I've been working on this project for about 4 years. It began as terrain only because world wide elevation data was publicly available. I then added buildings from OpenStreetMap (crowd sourced) and more recently from Overture Maps data. Some computer vision/machine learning advancements [1] in the past few years have made it possible to estimate tree canopy heights using satellite imagery alone making it possible to finally add trees to the map. The data isn't perfect, but it's within +/- 3 meters of so. Good enough to give a general idea for any location on Earth. Happy to answer any questions.
In the second video, you can see that the shadow seems to align with a curved line during summer solstice: https://x.com/janBuild/status/1796473232658518133
https://i.imgur.com/s1uihNT.jpeg
https://i.imgur.com/dVrC8eC.jpeg
One nature demarcates curves, humans and animals will adapt to them in their choice of path.
We've used this website for years for checking the sun in various potential homes and holiday rentals. It's a half decent approximation but it doesn't really have proper height data (I think it's using standard building classification from Open Street Map data?) so it's only a guide.
But it's pretty cool overall! And I'll keep it in mind as we're in the process of looking for a new home.

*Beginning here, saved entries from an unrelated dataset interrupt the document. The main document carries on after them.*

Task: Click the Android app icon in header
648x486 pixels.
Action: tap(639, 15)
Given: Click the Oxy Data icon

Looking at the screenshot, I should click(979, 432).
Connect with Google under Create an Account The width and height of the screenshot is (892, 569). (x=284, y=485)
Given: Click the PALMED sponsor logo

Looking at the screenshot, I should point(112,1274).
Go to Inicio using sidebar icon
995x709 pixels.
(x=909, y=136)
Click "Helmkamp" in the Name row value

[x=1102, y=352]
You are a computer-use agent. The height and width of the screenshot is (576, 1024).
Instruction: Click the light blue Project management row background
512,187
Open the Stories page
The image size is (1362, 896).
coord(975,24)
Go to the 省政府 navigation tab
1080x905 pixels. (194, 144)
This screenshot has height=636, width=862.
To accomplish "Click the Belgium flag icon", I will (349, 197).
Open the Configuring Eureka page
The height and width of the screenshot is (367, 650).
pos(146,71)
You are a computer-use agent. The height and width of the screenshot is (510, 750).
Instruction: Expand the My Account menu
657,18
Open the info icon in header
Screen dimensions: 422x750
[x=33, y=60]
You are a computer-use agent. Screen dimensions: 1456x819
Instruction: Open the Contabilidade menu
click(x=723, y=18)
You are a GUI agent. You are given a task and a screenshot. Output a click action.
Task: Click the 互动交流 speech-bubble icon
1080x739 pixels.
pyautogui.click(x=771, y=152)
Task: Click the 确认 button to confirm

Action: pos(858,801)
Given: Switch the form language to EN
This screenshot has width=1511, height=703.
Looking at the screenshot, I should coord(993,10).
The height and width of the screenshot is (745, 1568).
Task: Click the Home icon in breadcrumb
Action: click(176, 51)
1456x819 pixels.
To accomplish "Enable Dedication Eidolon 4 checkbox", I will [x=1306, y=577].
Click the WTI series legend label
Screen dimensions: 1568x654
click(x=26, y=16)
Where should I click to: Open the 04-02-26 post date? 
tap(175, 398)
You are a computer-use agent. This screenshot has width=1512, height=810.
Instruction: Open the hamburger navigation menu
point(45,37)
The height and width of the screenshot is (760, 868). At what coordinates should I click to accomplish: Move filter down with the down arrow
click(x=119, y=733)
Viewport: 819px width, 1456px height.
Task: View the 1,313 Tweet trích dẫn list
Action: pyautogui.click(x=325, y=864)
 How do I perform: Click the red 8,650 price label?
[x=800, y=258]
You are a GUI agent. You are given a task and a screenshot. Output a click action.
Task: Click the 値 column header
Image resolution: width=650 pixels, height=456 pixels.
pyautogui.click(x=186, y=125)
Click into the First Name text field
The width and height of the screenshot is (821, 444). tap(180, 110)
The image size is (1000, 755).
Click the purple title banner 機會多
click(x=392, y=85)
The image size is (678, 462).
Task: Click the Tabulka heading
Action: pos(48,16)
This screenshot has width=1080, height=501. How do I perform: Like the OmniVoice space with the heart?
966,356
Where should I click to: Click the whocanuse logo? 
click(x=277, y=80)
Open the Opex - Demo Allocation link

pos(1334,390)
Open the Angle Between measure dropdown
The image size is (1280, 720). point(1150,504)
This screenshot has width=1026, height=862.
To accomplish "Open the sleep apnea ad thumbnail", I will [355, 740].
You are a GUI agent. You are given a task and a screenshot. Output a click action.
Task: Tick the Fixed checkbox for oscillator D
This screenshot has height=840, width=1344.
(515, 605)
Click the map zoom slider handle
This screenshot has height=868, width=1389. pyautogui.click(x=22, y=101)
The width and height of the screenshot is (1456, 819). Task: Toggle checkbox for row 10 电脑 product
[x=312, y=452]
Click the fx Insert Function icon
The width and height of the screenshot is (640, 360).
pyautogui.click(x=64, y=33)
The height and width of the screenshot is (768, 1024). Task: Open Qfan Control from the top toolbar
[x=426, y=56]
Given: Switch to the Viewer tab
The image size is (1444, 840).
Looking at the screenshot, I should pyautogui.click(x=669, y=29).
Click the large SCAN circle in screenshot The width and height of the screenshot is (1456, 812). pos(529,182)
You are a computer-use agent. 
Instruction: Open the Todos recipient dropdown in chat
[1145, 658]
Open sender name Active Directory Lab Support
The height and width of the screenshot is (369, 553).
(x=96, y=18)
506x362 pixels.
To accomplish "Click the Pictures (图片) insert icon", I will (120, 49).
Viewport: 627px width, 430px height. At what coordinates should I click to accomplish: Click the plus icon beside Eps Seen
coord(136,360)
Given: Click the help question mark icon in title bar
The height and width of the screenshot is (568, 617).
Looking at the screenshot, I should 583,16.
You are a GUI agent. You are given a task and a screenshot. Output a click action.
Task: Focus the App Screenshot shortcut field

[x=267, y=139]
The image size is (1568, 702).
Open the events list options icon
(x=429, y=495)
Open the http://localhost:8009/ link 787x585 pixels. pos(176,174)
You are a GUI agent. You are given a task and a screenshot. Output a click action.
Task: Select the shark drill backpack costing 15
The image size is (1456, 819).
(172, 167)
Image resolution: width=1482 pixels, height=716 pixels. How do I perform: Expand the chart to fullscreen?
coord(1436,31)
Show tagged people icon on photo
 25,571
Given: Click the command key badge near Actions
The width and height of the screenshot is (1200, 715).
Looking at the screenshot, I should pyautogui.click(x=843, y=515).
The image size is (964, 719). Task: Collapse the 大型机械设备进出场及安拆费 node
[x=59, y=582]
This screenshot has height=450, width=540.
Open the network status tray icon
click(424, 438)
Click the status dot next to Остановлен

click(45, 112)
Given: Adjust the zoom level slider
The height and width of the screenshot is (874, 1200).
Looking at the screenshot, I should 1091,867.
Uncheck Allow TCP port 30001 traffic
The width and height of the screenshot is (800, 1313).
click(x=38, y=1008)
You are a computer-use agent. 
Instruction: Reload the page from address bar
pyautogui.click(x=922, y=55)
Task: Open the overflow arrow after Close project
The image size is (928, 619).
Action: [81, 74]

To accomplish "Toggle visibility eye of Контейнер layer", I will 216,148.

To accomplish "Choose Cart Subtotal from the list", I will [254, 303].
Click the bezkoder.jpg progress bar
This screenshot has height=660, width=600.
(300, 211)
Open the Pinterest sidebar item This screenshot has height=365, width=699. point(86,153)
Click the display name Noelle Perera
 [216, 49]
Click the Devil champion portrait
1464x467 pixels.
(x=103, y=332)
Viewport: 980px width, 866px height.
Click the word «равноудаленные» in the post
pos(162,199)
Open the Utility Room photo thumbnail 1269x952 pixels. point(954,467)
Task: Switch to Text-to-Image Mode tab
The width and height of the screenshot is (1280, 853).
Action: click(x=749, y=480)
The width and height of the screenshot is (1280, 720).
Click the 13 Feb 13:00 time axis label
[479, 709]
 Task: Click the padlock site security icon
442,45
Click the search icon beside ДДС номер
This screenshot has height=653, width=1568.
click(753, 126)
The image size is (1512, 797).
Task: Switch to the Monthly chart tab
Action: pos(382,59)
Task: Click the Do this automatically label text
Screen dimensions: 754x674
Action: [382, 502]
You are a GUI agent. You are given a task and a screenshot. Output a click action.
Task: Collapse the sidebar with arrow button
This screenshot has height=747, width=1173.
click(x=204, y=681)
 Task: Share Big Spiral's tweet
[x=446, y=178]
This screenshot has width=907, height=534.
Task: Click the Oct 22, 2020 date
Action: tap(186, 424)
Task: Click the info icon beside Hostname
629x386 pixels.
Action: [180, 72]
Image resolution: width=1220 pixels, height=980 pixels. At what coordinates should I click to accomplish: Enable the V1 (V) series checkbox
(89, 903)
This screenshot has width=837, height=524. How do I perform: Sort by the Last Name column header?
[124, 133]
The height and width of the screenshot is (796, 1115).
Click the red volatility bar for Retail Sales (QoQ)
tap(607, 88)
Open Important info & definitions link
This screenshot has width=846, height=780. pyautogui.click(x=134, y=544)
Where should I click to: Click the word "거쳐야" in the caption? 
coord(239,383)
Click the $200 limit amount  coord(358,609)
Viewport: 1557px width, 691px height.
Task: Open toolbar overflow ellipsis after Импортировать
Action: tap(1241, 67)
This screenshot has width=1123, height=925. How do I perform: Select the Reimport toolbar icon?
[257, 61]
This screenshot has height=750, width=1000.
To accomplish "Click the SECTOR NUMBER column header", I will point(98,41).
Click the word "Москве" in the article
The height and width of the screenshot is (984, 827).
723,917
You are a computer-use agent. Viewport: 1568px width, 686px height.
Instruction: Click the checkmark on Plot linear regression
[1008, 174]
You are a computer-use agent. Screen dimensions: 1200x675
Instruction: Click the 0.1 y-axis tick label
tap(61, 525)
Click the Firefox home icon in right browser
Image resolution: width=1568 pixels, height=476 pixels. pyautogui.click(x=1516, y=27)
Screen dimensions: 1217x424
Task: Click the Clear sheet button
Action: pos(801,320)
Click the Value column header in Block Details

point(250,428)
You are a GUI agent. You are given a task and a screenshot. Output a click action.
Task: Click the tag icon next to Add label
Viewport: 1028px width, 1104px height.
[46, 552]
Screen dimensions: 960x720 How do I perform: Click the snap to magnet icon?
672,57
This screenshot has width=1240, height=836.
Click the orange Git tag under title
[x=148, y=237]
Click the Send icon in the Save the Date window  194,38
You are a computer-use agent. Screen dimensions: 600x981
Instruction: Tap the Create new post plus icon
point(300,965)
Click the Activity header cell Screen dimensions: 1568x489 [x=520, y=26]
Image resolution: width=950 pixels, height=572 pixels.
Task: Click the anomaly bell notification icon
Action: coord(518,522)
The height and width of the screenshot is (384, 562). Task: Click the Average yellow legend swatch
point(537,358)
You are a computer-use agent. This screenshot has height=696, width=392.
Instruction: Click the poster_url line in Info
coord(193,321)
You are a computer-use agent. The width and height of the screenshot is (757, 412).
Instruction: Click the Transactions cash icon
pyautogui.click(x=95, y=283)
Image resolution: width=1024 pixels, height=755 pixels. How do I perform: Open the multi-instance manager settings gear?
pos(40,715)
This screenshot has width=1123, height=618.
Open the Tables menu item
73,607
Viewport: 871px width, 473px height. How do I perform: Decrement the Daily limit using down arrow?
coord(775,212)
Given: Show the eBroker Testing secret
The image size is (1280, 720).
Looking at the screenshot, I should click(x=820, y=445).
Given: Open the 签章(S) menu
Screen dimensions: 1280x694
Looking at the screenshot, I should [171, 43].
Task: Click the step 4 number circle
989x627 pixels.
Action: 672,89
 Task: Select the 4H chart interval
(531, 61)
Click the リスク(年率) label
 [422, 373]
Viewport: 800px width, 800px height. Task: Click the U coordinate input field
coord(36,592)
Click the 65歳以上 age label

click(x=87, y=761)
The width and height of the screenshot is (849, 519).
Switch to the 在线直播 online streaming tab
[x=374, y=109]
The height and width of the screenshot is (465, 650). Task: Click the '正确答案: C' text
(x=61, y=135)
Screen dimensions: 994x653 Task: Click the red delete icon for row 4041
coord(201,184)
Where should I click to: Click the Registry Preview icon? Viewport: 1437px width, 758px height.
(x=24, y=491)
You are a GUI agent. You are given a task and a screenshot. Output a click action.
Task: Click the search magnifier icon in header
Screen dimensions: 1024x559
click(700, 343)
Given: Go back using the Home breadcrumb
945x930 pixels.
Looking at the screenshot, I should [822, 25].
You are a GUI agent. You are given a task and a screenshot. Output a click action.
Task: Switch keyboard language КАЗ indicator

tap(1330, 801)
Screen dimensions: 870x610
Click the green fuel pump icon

The premium map is really good for my neighborhood!
I wonder if it's image processing from Planet data or something. Shape from shadows (then back to shadows?)
Maybe working back from that could feedback how high the buildings might be.
Is IP geolocation this accurate and accessible to every website nowadays?
If this website can do this I assume every website I visit can do it too?
Mine's off by more than 100 miles (Comcast Business fiber), it's not magic.
And yet every site that uses IP geolocation for useful purposes thinks I'm in a completely different state that bounces around every few months, if I don't let the browser share my location.
At my last job, I built a little docker image that used the free maxmind DB and kept it up to date, and ran a node server which returned some JSON telling estimated lat/long, city name, country, etc.
It's put me on the wrong continent before now. That was fun.
Deleted Comment
Right city, completely wrong part. Maybe that's where my ISP has their connection?
It shows it almost completely in daylight save for building shadows, which is really wrong even right now as most of the house is shaded by trees.
Then I see an upgrade button... and it wants me to pay. Yet I can't even validate the data passes a sniff test. Their free tier very much doesn't.
Try changing to "below canopy" in the Settings and you might see the missing shadows.
Perhaps I should look into high resolution height data (that is, high enough that an individual building shows up at all) with licenses that allow use in OSM and at least tag the buildings that show having a mostly uniform height. For example in the Netherlands, AHN is amazing (hundreds of points per tree! It looks like a 3d wireframe render of the entire country, truly amazing) but the license is not permissive enough.